Only a handful of people in the audience, unsurprisingly for a weekday afternoon, among them three women in their 60s, maybe 70s. They tittered like schoolgirls throughout, counter to the tone & content of what was transpiring onscreen. Friends will chat and quietly joke at a movie of course - it's understandable - but I finally lost patience with them when the women gasped as if goosed when Ewan McGregor dropped his robe & stood for the briefest moment in his discreet altogether. What are you all - twelve? I blurted out over my shoulder. My God! I know I shouldn't have done that. But they were ridiculous.
I overheard their chat before the movie started. One of them was going on about an impending visit to friends for the occasion of the Renewal of Their Marriage Vows. My instant thought was - Can Divorce Be Far Behind? I'm cynical. Sure enough the woman then darkly hinted at Trouble in the marriage, probably (her coded tone of voice effectively conveying gossip) in the form of an Affair or Affairs, Worked Through, and followed by the Ritual Vow Renewal. (Even the woman didn't sound too convinced. Her companions clucked about How Hard It Is On Relationships These Days, tsk, tsk.)

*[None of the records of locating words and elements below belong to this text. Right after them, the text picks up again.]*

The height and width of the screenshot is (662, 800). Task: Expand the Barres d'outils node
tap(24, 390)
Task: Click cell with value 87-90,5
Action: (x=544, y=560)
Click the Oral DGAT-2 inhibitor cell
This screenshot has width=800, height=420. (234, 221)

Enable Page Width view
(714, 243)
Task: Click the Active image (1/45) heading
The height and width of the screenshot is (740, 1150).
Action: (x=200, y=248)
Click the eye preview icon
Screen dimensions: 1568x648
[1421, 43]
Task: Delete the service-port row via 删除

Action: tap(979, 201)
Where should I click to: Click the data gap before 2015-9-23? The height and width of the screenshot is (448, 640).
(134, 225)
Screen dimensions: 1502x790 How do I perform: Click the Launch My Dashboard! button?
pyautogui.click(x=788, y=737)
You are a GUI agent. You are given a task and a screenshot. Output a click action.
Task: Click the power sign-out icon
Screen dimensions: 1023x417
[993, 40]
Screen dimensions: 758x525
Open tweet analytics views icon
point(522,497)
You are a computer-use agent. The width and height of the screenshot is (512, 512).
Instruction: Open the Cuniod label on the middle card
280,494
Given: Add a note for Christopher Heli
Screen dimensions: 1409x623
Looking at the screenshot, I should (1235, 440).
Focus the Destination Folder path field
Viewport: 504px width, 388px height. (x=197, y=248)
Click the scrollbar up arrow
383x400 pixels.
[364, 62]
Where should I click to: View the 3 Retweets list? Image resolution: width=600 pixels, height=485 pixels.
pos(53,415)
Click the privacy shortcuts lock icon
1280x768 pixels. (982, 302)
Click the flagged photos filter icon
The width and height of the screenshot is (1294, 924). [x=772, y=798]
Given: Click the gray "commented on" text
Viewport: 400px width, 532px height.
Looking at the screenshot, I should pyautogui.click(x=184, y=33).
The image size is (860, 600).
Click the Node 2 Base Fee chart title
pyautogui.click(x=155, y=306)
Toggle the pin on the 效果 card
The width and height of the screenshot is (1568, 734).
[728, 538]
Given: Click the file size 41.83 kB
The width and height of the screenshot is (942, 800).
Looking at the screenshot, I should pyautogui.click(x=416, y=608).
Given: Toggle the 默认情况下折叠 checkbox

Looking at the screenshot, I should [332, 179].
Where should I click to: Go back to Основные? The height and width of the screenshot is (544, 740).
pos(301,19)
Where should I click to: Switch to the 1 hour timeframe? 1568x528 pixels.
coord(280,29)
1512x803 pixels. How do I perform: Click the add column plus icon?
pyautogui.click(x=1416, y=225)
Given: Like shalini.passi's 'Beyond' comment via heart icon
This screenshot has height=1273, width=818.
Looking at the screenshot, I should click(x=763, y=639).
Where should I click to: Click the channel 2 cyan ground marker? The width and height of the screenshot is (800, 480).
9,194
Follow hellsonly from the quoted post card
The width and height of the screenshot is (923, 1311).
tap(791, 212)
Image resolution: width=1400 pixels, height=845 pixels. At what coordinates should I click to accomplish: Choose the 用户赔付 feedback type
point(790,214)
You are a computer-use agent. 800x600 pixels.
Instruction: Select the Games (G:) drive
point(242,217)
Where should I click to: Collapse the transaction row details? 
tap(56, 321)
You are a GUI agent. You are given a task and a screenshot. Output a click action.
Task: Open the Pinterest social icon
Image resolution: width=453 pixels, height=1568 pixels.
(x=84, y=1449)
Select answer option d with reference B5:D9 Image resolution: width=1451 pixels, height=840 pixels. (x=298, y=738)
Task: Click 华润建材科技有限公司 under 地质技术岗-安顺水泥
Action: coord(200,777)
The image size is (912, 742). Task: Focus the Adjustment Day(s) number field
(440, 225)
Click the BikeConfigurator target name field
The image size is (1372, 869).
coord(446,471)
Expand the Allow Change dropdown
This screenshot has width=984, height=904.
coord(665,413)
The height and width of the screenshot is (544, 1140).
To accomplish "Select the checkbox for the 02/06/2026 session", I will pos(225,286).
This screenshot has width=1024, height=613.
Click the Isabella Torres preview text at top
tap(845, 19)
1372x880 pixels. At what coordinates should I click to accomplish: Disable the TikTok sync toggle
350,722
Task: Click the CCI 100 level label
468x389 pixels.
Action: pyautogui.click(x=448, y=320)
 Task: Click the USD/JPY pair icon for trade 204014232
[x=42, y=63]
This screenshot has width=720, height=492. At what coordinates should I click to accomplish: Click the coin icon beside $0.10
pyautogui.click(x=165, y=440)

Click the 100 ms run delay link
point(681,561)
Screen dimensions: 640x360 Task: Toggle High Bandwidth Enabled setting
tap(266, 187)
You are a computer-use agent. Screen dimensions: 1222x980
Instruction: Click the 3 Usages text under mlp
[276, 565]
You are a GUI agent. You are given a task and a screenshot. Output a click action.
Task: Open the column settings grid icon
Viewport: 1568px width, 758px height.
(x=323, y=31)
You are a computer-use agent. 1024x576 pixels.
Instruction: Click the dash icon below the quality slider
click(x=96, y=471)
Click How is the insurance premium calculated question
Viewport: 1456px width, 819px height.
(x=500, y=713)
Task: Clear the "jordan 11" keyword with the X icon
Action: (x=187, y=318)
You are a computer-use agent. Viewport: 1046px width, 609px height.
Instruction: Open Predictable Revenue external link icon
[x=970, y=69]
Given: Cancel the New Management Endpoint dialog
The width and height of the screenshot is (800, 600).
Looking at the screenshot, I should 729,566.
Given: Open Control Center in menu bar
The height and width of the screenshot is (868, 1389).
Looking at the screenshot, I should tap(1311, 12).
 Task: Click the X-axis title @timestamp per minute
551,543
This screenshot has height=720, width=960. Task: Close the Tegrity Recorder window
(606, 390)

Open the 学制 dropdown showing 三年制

Marriage vow renewal. It just sounds so forced and contrived to me. No wonder everyone's so miserable. I mean, if a marriage works - it works. And people grow, or don't grow but change in other ways; and they can grow apart. I don't know. I'm obviously in a big flux myself these days...
You know, sometimes I think about Governor Sanford of whichever Carolina, and his soulmate in Buenos Aires. And you know, I wish he weren't governor, just be a partner in a law firm already so you're not fodder for national media, etc. - but the romantic in me is sympathetic towards him. And I find his wife, the Wronged One, a completely offputting harridan. A nightmare. The very sort whose overdeveloped sense of entitlement and propriety is so divorced from any empathic sense of the sensual instincts and emotional needs of others (in particular, her husband) that she's the type (of whom this puritanical culture's chock full) who'll attend an R-rated movie and then titter and cluck over the shocking vision of a buff naked McGregor - and then wonder why her husband looks for good, warm, honest loving elsewhere.
This post is a mess, but I don't feel like editing much this morning. Let me get going on other things. I hope all is well with you, my dearest. I love you. Putting my arms around you. Have a great day.